Income Tax – Capital Gains – Applicability of Sections 52(1) and 52(2) of the Income Tax Act, 1961 – Understatement of Consideration and Tax Avoidance

Key Legal Propositions

  1. For Section 52(1) of the Income Tax Act, 1961 to be applicable, two conditions must be satisfied: (a) there must be an understatement of consideration in respect of the transfer, and (b) the transfer must be effected with the object of avoiding or reducing the assessee's liability to tax on capital gains under Section 45.
  2. Section 52(2) of the Income Tax Act, 1961 is applicable only when it is established that the consideration received by the assessee for the transfer was more than what was declared or disclosed in the instrument of transfer. The mere fact that the fair market value of the property exceeds the declared consideration by more than 15% is not sufficient to invoke Section 52(2) without proof of actual higher consideration received by the assessee.
  3. The relationship between the transferor and transferee (e.g., parent-child) alone does not automatically satisfy the condition of 'object of tax avoidance' under Section 52(1) if no actual understatement of consideration or intention to avoid tax is proven.

Judgment Summary

Background

The assessee, a co-owner of "Crystal Building" in Greater Bombay, sold a 1-anna share out of her 3½ annas share to her son for a declared consideration of Rs. 85,000. This transaction was part of an exchange where the assessee received a house in Nagpur valued at Rs. 1,10,000, paying Rs. 25,000 in cash to her son.
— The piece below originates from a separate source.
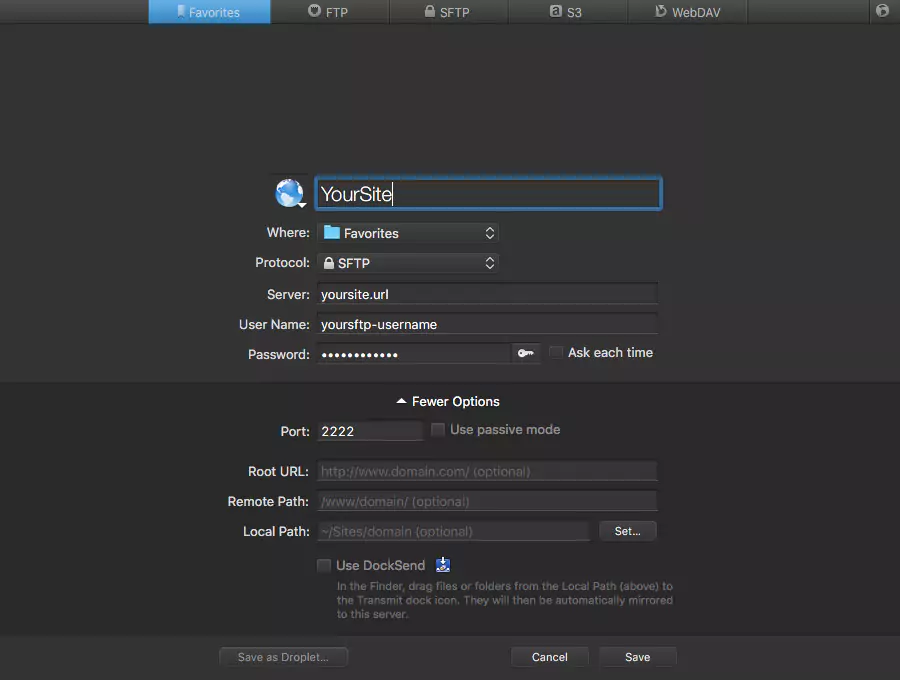
Task: Toggle the Use DockSend checkbox
Action: tap(324, 565)
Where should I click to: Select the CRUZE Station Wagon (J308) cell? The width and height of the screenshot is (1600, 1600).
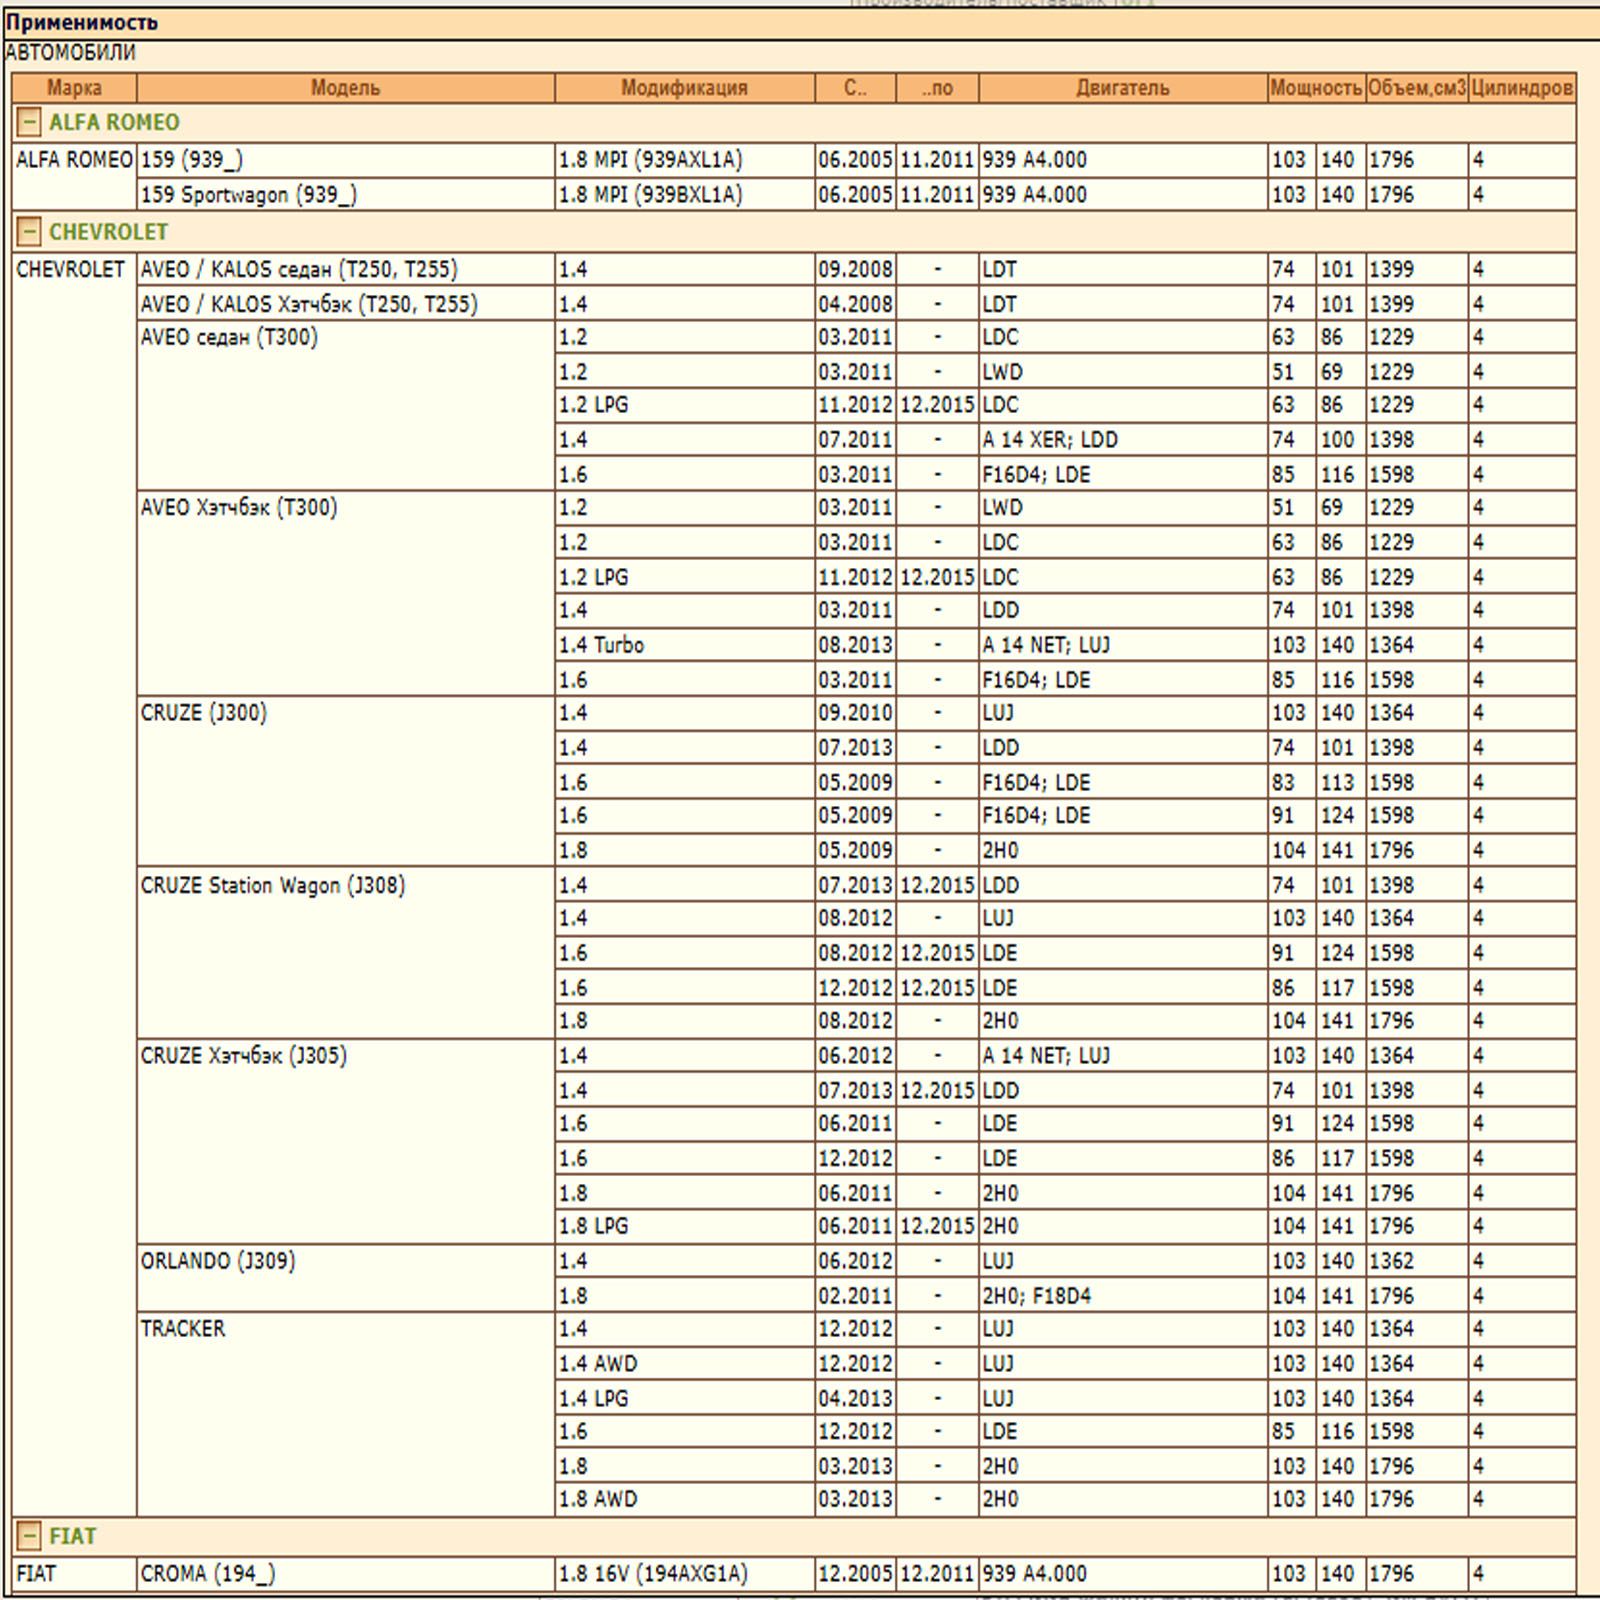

The Income Tax Officer (ITO) got the 1-anna share valued by the District Valuation Officer, who determined its market value as on March 31, 1972, at Rs. 3,35,475. The ITO invoked Sections 52(1) and 52(2) of the Income Tax Act, 1961, to assess long-term capital gains, primarily relying on Section 52(1), but also justifying action under Section 52(2) due to the difference between the fair market value and declared consideration exceeding 15%. The Appellate Assistant Commissioner (AAC) and subsequently the Income-tax Appellate Tribunal, relying on precedent (specifically Babubhai M. Sanghvi v. CIT), held that the ITO failed to establish that the assessee received anything more than Rs. 85,000. They concluded that neither Section 52(1) nor Section 52(2) was applicable. Arising from the Tribunal's order, the Department referred a question under Section 256(1) of the I.T. Act to the High Court regarding the applicability of these sections.